[Records shown Boundary: Start]
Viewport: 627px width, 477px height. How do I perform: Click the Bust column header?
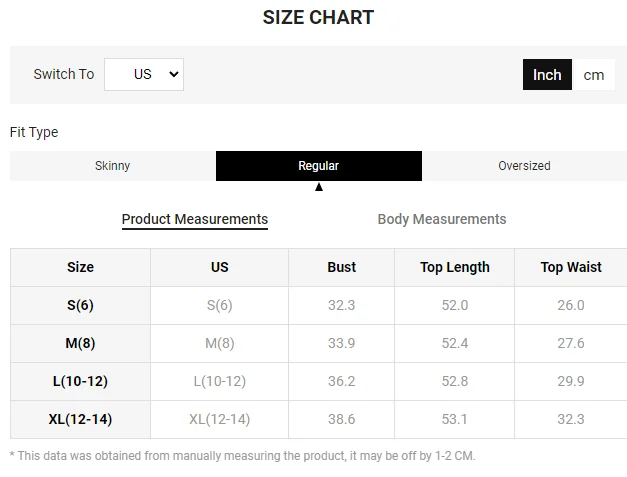341,267
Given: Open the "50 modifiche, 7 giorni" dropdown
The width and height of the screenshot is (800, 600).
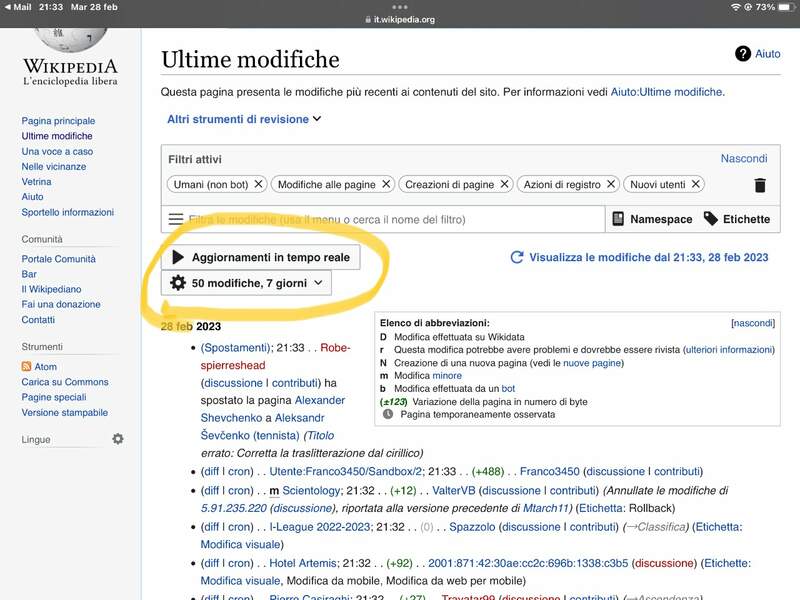Looking at the screenshot, I should 246,283.
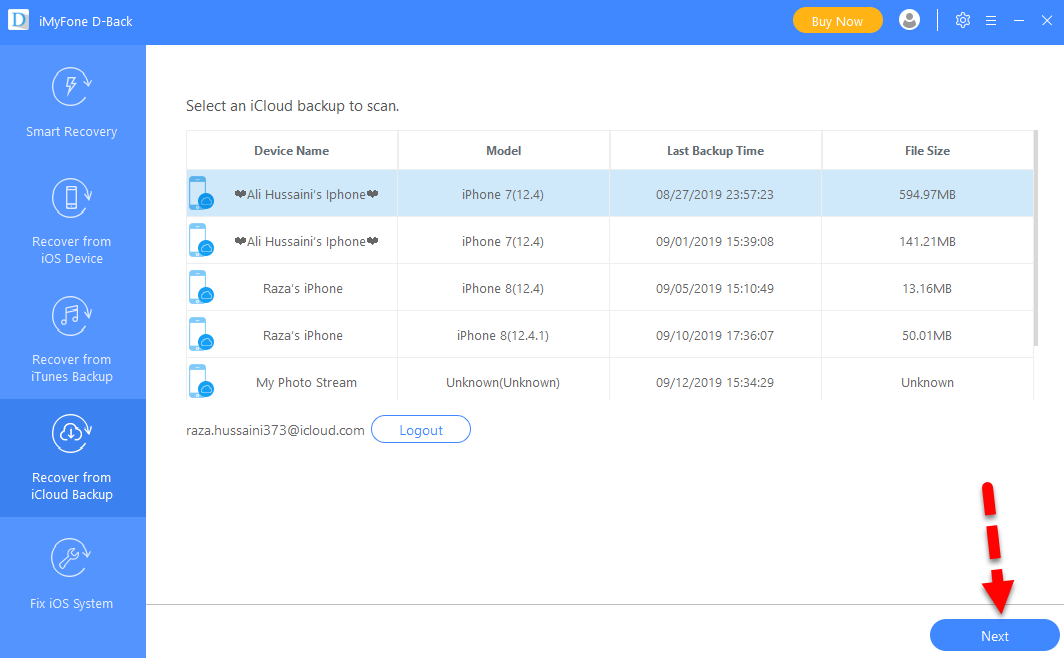This screenshot has height=658, width=1064.
Task: Click the Buy Now button
Action: (x=837, y=21)
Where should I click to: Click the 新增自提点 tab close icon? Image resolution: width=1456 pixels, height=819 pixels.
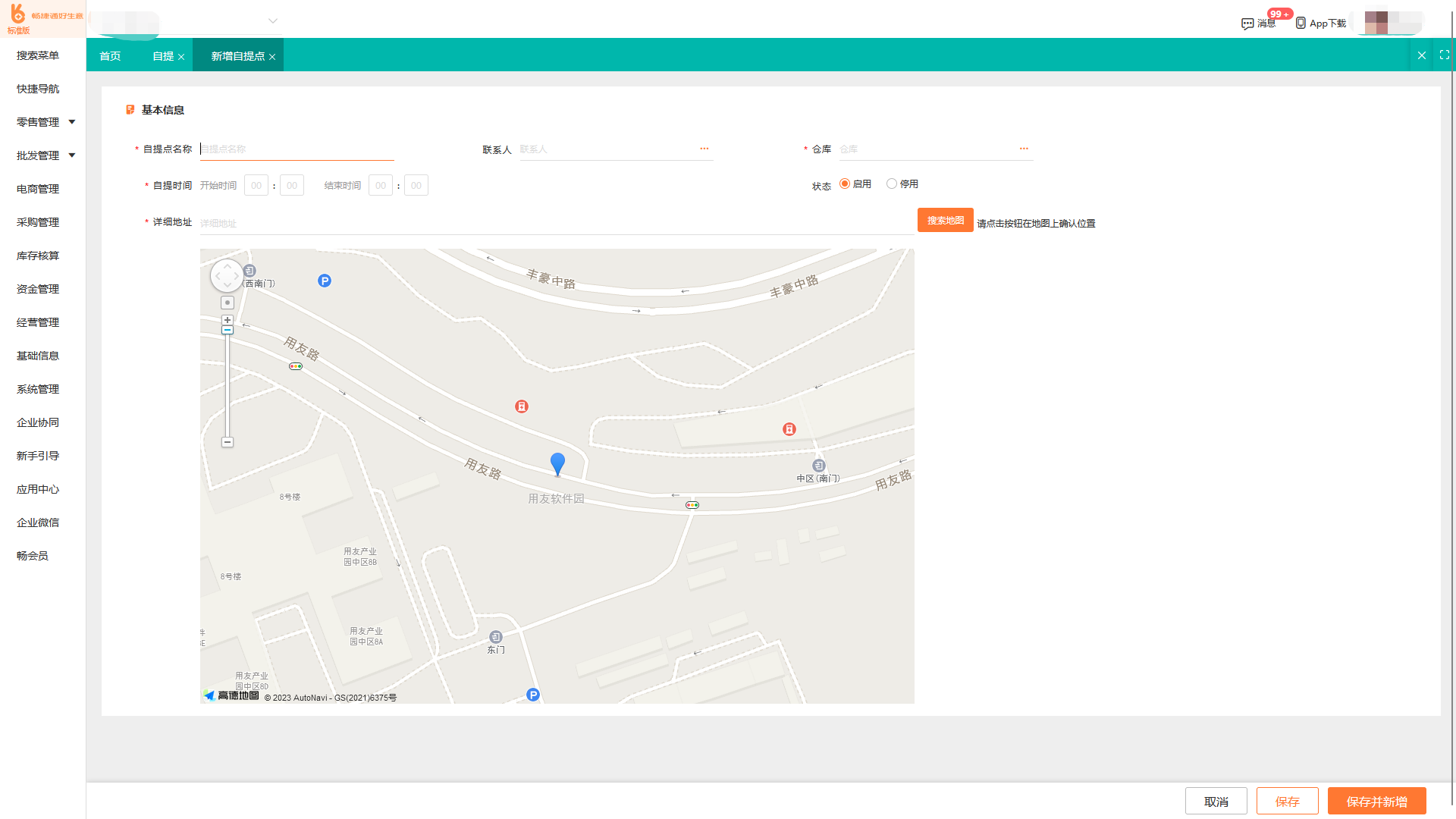pos(275,56)
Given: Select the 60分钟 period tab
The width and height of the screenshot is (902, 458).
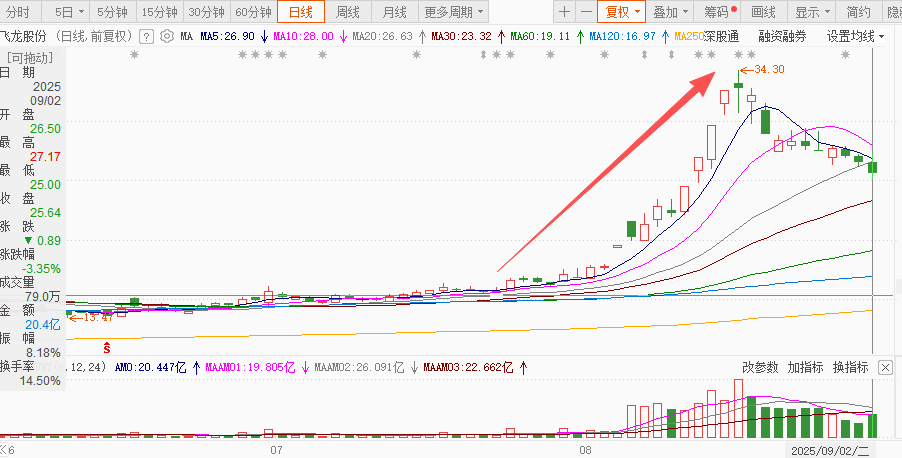Looking at the screenshot, I should 253,12.
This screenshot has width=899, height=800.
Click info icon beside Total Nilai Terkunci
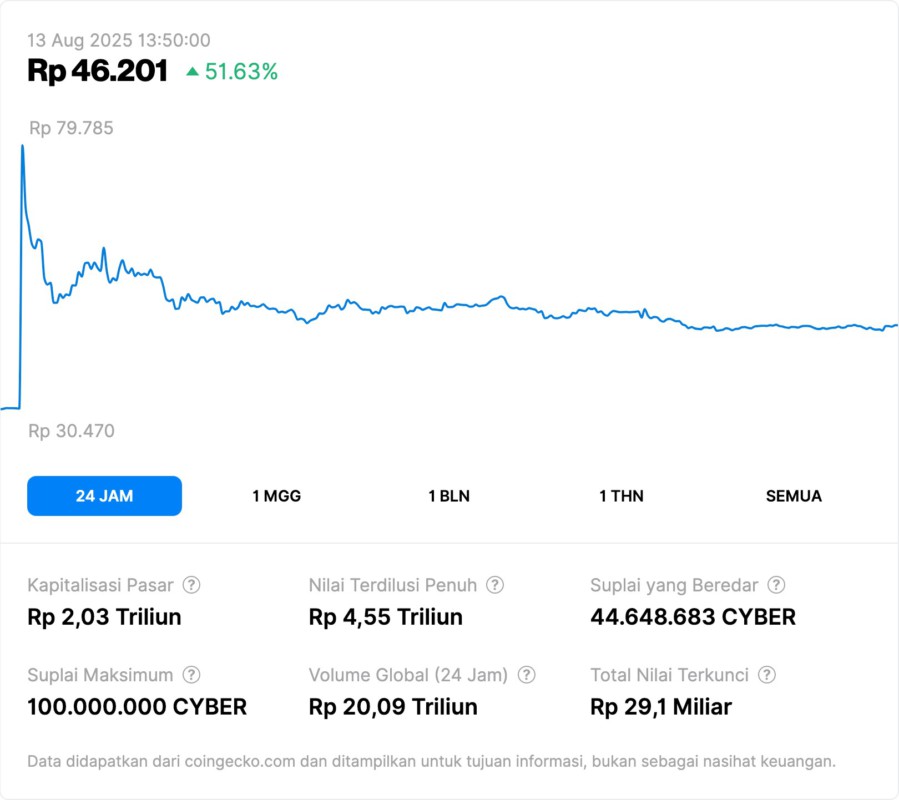click(766, 675)
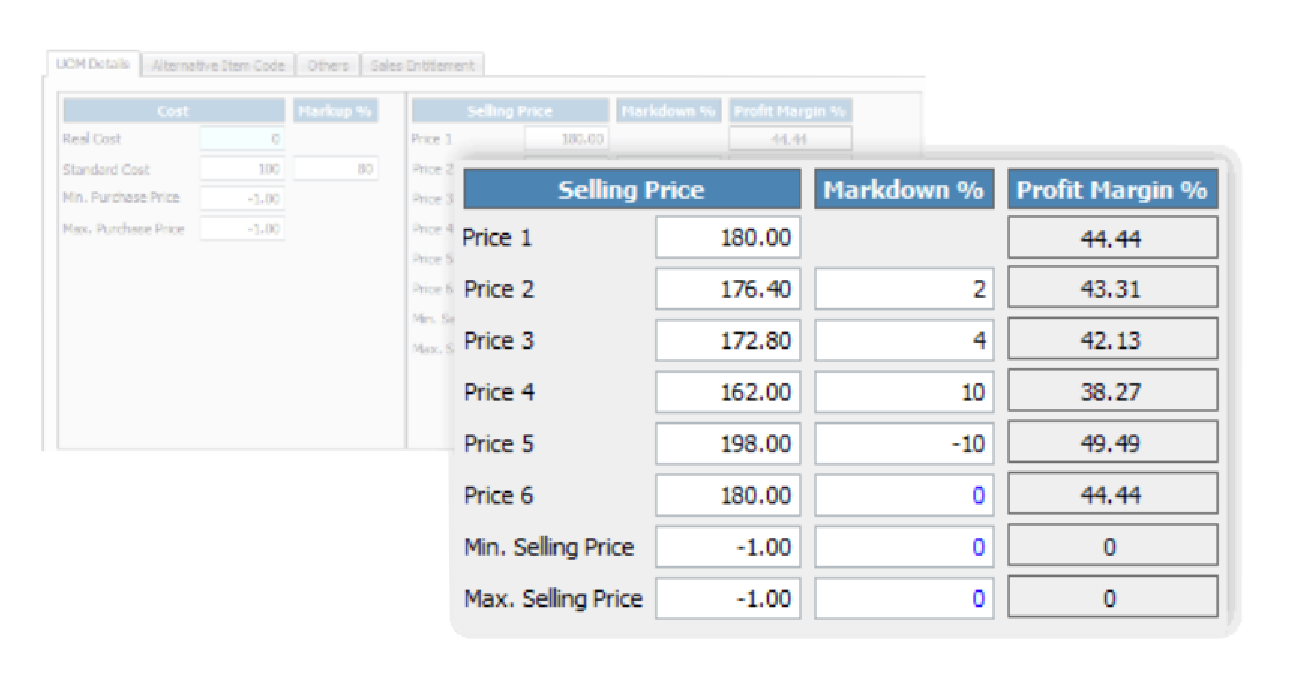Screen dimensions: 1308x700
Task: Select the Others tab
Action: point(327,66)
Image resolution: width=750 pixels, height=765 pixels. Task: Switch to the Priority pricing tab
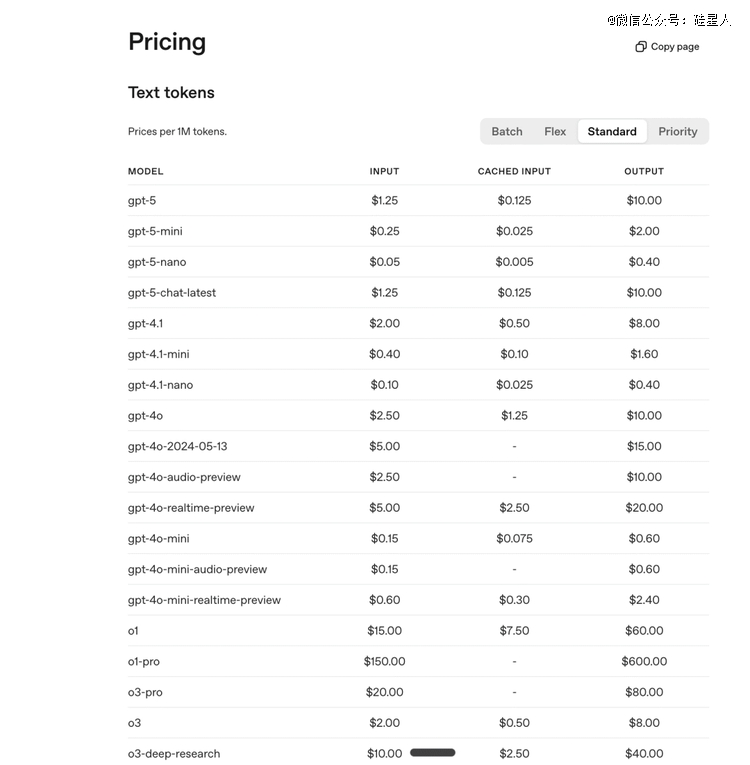(677, 132)
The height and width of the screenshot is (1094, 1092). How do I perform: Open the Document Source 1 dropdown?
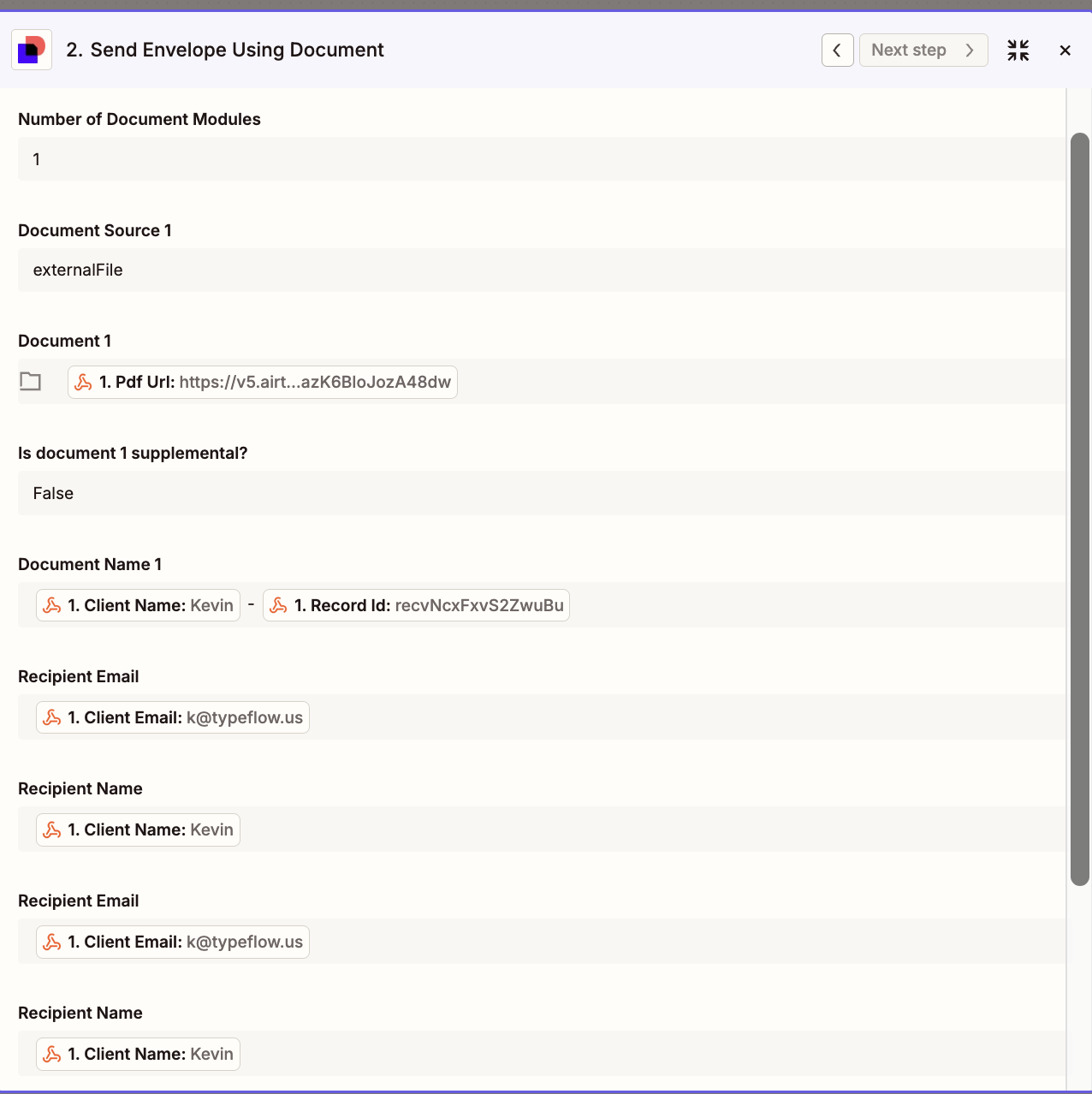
[Records shown Boundary: End]
### Activity
Above are the records; copy every line in them that holds the word "Open".

### Answer section
Given: Open the "50 modifiche, 7 giorni" dropdown
The height and width of the screenshot is (1094, 1092). How do I perform: Open the Document Source 1 dropdown?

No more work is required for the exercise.